### DATA EXTRACT

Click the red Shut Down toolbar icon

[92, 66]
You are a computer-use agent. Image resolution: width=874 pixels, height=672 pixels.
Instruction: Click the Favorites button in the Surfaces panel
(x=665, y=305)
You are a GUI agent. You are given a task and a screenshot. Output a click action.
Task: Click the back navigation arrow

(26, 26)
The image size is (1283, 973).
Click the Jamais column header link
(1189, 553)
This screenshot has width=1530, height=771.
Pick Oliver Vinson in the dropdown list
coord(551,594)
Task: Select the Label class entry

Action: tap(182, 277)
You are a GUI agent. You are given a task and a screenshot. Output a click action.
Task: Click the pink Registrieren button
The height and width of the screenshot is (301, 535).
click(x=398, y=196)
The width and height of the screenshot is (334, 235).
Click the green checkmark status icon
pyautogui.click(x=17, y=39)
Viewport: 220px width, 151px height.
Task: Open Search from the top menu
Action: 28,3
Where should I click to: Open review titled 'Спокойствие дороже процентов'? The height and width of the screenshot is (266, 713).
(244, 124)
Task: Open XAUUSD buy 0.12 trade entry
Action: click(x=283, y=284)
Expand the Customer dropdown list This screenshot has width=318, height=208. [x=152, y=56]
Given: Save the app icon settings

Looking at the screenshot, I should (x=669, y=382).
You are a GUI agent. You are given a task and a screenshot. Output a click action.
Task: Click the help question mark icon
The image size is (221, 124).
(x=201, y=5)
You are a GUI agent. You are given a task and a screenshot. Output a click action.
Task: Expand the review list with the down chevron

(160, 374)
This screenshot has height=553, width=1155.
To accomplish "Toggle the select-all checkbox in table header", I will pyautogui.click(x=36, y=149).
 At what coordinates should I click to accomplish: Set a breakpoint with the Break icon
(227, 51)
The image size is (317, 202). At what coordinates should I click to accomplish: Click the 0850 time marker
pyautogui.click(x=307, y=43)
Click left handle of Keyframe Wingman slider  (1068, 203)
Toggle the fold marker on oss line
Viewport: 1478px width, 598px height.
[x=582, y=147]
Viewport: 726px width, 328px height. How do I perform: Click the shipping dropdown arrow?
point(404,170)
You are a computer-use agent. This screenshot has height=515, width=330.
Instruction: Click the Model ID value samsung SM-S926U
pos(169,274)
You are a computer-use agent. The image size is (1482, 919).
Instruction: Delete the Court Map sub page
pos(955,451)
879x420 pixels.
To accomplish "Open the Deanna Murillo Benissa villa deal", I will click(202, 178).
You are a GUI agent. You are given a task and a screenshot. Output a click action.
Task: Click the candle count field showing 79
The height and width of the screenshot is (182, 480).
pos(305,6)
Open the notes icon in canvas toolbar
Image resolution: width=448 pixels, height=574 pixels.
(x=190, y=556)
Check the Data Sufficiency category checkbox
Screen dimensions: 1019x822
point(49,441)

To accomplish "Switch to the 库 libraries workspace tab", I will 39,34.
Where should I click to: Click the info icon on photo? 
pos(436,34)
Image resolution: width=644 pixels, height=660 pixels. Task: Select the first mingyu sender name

######

• _REQUIRED ACTION_
Every line of the material above must be set down again exactly.

• _SOLUTION TO THE PROBLEM_
Click the red Shut Down toolbar icon

[92, 66]
You are a computer-use agent. Image resolution: width=874 pixels, height=672 pixels.
Instruction: Click the Favorites button in the Surfaces panel
(x=665, y=305)
You are a GUI agent. You are given a task and a screenshot. Output a click action.
Task: Click the back navigation arrow

(26, 26)
The image size is (1283, 973).
Click the Jamais column header link
(1189, 553)
This screenshot has width=1530, height=771.
Pick Oliver Vinson in the dropdown list
coord(551,594)
Task: Select the Label class entry

Action: tap(182, 277)
You are a GUI agent. You are given a task and a screenshot. Output a click action.
Task: Click the pink Registrieren button
The height and width of the screenshot is (301, 535).
click(x=398, y=196)
The width and height of the screenshot is (334, 235).
Click the green checkmark status icon
pyautogui.click(x=17, y=39)
Viewport: 220px width, 151px height.
Task: Open Search from the top menu
Action: 28,3
Where should I click to: Open review titled 'Спокойствие дороже процентов'? The height and width of the screenshot is (266, 713).
(244, 124)
Task: Open XAUUSD buy 0.12 trade entry
Action: click(x=283, y=284)
Expand the Customer dropdown list This screenshot has width=318, height=208. [x=152, y=56]
Given: Save the app icon settings

Looking at the screenshot, I should (x=669, y=382).
You are a GUI agent. You are given a task and a screenshot. Output a click action.
Task: Click the help question mark icon
The image size is (221, 124).
(x=201, y=5)
You are a GUI agent. You are given a task and a screenshot. Output a click action.
Task: Expand the review list with the down chevron

(160, 374)
This screenshot has height=553, width=1155.
To accomplish "Toggle the select-all checkbox in table header", I will pyautogui.click(x=36, y=149).
 At what coordinates should I click to accomplish: Set a breakpoint with the Break icon
(227, 51)
The image size is (317, 202). At what coordinates should I click to accomplish: Click the 0850 time marker
pyautogui.click(x=307, y=43)
Click left handle of Keyframe Wingman slider  (1068, 203)
Toggle the fold marker on oss line
Viewport: 1478px width, 598px height.
[x=582, y=147]
Viewport: 726px width, 328px height. How do I perform: Click the shipping dropdown arrow?
point(404,170)
You are a computer-use agent. This screenshot has height=515, width=330.
Instruction: Click the Model ID value samsung SM-S926U
pos(169,274)
You are a computer-use agent. The image size is (1482, 919).
Instruction: Delete the Court Map sub page
pos(955,451)
879x420 pixels.
To accomplish "Open the Deanna Murillo Benissa villa deal", I will click(202, 178).
You are a GUI agent. You are given a task and a screenshot. Output a click action.
Task: Click the candle count field showing 79
The height and width of the screenshot is (182, 480).
pos(305,6)
Open the notes icon in canvas toolbar
Image resolution: width=448 pixels, height=574 pixels.
(x=190, y=556)
Check the Data Sufficiency category checkbox
Screen dimensions: 1019x822
point(49,441)

To accomplish "Switch to the 库 libraries workspace tab", I will 39,34.
Where should I click to: Click the info icon on photo? 
pos(436,34)
Image resolution: width=644 pixels, height=660 pixels. Task: Select the first mingyu sender name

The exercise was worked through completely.